> Nobody is trying to "turn C++ into Java." The committee is
> interested in standardizing existing practice. We should
> standardize threads for the simple reason that lots of
> people are writing multi-threaded C++ programs today. To
> not put threads in the standard would be to ingore the
> needs of real C++ programmers.
I picked this message to reply to more or less randomly. I just wanted to thank Eric on a most useful piece of reporting. All too often people ignore the standards process, only to loudly complain when the result doesn't meet their needs - or they think the standard doesn't meet their needs. The committee consists of volunteers - often very dedicated and hard-working volunteers, who devote significant time to explain what's going on and to make information available (Can you search for "WG21" on the web? If you do, you'll find all the proposals - more than you even wanted to know).
The C++0x effort are trying to address what many experienced people see as the key problems for the C++ community. It is trying to address them responsibly, with very few resources (i.e. people, money, and time), and in a timely manner. Doing all three is *hard*. See my papers on the direction of C++ (on my publications page:
http://www.research.att.com/~bs/papers.html).
It is now pretty certain that C++0x will
(1) address the serious issues about machine model raised by modern hardware - the standard will address these issues exactly so that "the average programmer" will not have to understand these issues - the language will (at the user level) present a reasonable model of the machine.
(2) provide a reasonably simple, portable, and conventional model of threading. It may provide "futures" as a mechanism to save many users from explicit locking. I wish it would also provide some form of message queues, but that is almost certainly not going to happen in this time frame. The committee uses Technical Reports (TRs) to address issues beyong the C++0x timeframe. Threading is a pretty awful way of dealing with concurrency, but it is so widely used that C++0x must address the issue. Purely library-based approaches can't handle real concurrency (e.g., as presented by multi-cores), so there will be some code language support (e.g. for thread local storage and initialization).
(3) Programmer-controlled garbage collection, as first suggested by me in 1994 or so, primarily based on the work on Hans Boehm (available open source and and used industrially with C++ for about 15 years now).
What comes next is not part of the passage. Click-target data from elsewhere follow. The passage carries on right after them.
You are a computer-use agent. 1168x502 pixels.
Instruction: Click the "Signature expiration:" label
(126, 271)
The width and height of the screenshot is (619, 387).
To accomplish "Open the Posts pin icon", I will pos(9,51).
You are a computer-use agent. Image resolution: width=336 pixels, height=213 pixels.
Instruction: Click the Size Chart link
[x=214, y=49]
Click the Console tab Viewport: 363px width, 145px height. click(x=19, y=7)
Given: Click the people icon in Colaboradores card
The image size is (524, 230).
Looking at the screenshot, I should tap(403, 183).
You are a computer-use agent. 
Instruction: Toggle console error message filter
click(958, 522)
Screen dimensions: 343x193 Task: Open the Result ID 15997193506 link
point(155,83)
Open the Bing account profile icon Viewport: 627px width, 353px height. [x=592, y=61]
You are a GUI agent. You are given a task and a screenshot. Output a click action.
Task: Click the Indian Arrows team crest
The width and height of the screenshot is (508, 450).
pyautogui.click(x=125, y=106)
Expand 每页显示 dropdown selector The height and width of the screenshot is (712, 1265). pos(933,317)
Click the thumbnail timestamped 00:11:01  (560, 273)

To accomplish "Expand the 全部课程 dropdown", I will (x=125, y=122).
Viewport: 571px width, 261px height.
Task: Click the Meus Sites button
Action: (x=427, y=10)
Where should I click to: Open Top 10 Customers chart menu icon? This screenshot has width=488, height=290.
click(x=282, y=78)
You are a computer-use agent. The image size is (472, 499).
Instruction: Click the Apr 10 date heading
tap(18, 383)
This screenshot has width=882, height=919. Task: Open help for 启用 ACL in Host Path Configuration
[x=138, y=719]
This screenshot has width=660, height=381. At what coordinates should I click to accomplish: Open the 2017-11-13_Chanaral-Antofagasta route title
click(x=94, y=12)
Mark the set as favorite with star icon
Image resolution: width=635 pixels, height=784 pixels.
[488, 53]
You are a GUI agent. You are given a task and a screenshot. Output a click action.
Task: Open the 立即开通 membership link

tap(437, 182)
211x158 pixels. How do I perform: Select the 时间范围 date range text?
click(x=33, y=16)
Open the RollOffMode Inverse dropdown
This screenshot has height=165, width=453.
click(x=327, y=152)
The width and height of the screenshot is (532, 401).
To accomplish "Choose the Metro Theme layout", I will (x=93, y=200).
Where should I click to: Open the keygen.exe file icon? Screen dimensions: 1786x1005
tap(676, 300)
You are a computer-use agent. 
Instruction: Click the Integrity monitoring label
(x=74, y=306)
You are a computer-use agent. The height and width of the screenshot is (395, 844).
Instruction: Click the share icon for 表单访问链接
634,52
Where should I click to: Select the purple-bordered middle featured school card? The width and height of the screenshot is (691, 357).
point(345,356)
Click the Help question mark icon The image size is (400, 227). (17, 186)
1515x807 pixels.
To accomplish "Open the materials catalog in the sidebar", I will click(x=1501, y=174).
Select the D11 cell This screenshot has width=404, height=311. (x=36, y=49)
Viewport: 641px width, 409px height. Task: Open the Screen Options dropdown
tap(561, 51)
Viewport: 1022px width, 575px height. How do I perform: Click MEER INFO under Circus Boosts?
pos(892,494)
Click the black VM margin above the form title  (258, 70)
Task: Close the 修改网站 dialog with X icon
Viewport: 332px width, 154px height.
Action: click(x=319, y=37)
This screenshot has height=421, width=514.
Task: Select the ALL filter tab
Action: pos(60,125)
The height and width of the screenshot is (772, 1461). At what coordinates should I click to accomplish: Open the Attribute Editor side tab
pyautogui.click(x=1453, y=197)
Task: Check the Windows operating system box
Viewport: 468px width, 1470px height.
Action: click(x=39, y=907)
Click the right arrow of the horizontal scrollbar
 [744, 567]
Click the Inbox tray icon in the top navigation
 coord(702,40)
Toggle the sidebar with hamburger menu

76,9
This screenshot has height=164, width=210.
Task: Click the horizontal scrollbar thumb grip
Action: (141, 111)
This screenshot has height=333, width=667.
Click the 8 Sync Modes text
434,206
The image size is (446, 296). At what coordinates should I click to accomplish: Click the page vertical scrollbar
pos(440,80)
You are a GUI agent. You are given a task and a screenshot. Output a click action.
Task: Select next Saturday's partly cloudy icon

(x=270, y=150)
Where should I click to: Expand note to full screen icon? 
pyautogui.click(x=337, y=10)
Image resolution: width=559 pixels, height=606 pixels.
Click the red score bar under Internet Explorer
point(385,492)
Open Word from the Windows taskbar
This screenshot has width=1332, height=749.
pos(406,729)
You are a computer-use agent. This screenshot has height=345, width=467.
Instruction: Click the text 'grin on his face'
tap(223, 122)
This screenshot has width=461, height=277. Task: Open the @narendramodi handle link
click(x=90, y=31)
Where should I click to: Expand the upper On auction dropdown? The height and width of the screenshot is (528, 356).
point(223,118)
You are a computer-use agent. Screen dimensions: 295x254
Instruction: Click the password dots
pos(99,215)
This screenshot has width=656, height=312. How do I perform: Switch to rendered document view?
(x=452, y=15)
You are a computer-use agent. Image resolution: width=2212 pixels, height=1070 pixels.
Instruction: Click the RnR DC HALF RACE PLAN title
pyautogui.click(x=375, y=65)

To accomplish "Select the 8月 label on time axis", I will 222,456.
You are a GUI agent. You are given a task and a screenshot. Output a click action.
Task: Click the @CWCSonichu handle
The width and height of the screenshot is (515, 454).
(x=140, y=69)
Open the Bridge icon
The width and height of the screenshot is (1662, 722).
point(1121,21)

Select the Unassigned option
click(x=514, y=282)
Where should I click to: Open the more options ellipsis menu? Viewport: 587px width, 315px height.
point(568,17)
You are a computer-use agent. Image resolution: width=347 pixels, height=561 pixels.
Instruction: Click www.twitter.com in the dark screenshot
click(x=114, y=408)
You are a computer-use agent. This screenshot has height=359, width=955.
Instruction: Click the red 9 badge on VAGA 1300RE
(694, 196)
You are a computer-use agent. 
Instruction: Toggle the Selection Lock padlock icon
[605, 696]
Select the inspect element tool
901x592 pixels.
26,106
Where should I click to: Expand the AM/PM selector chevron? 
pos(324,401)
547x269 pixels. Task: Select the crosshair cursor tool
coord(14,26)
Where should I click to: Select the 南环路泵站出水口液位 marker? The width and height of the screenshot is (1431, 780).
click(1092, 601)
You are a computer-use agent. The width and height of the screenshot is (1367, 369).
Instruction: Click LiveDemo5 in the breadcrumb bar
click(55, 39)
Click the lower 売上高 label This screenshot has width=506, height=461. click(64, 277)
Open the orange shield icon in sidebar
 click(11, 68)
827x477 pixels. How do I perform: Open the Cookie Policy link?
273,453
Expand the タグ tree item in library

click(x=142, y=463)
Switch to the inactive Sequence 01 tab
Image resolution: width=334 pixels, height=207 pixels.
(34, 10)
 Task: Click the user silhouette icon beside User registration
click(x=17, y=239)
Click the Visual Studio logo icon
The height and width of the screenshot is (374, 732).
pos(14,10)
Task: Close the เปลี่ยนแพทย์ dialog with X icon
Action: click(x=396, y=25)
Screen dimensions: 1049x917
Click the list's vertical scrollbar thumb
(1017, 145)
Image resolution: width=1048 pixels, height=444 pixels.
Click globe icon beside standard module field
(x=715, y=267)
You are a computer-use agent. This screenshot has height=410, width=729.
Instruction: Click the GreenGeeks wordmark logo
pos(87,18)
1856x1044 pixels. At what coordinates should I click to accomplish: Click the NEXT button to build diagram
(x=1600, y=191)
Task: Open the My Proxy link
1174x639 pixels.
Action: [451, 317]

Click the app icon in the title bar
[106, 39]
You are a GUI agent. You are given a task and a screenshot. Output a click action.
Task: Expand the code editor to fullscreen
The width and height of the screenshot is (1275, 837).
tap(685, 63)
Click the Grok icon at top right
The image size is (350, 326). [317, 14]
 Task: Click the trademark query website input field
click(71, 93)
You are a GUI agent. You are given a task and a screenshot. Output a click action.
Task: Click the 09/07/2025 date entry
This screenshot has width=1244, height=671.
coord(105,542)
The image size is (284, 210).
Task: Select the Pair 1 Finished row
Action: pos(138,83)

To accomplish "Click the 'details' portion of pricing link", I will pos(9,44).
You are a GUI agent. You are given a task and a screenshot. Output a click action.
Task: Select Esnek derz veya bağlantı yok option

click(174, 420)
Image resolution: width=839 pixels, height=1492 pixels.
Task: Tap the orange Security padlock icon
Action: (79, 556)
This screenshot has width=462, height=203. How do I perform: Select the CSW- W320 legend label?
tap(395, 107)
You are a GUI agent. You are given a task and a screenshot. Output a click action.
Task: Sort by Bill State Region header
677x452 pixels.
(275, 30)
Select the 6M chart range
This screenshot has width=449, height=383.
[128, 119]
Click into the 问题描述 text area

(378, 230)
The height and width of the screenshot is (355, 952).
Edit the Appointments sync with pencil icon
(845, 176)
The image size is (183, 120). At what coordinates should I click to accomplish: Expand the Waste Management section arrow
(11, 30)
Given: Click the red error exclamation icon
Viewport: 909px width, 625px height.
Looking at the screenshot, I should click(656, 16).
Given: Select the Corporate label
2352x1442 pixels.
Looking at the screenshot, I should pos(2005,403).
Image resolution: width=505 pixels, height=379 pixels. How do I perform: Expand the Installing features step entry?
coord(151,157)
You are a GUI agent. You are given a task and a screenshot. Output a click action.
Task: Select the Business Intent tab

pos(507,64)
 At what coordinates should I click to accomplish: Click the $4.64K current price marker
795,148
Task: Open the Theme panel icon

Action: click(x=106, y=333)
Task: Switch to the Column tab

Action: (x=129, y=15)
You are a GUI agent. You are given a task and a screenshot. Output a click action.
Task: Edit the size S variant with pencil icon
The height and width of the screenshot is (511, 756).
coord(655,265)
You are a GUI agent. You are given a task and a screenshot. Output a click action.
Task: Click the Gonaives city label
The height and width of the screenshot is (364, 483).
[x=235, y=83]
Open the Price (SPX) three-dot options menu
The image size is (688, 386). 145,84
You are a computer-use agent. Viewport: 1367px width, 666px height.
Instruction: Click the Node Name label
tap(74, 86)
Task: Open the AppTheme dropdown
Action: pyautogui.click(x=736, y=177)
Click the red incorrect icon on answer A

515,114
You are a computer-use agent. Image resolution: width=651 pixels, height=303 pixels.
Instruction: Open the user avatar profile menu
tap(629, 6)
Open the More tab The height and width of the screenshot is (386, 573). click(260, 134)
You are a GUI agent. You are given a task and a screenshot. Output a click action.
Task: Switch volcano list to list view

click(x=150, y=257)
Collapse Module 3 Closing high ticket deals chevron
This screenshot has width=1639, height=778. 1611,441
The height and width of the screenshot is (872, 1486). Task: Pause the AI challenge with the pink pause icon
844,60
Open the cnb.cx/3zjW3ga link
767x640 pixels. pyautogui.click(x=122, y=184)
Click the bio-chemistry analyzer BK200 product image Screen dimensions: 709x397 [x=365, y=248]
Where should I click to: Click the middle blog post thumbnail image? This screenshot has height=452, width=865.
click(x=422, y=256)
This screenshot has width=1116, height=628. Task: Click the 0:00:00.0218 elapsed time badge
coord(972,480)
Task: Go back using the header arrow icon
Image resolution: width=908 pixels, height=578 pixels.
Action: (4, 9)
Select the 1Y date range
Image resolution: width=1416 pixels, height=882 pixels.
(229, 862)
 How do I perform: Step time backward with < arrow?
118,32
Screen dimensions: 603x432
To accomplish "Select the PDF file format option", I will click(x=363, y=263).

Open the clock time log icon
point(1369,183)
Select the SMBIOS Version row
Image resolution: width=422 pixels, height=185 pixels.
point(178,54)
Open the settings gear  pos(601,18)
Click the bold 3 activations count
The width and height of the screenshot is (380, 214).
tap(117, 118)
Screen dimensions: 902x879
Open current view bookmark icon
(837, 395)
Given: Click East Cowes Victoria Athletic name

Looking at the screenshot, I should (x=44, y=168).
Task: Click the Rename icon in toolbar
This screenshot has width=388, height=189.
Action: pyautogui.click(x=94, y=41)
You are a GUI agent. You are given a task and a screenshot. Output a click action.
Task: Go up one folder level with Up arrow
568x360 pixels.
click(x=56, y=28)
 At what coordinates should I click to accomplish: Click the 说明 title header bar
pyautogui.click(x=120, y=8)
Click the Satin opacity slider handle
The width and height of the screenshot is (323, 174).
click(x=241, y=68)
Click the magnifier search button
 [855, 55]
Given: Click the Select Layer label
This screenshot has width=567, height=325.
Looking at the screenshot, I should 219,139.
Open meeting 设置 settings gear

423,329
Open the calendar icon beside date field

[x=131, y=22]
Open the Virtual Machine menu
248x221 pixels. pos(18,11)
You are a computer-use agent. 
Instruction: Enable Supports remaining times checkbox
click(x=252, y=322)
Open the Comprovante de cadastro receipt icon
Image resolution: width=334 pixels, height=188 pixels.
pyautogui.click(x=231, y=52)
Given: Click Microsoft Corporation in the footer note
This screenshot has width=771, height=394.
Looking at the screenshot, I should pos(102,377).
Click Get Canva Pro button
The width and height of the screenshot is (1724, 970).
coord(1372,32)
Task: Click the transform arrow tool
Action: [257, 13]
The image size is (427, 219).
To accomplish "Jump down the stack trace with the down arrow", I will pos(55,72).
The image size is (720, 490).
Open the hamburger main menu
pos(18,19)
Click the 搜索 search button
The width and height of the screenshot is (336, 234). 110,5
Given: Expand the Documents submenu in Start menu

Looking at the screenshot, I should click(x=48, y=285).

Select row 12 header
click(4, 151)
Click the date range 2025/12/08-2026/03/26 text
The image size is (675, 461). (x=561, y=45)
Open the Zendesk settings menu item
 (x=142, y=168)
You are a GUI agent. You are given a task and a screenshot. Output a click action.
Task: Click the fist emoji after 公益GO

If you don't like it, you turn it off (actually, the default is "off", so it's more correct to say "if you want it, you turn it on").
(4) Lots more. More than I can mention here - again see my publications page, "WG21", and my C++ page.
-- Bjarne Stroustrup:
http://www.research.att.com/~bsPS. Try to read Eric's article (again) and other articles. See what's actually written and proposed, rather than just imagining. And please do remember that you couldn't possible get all you could wish for.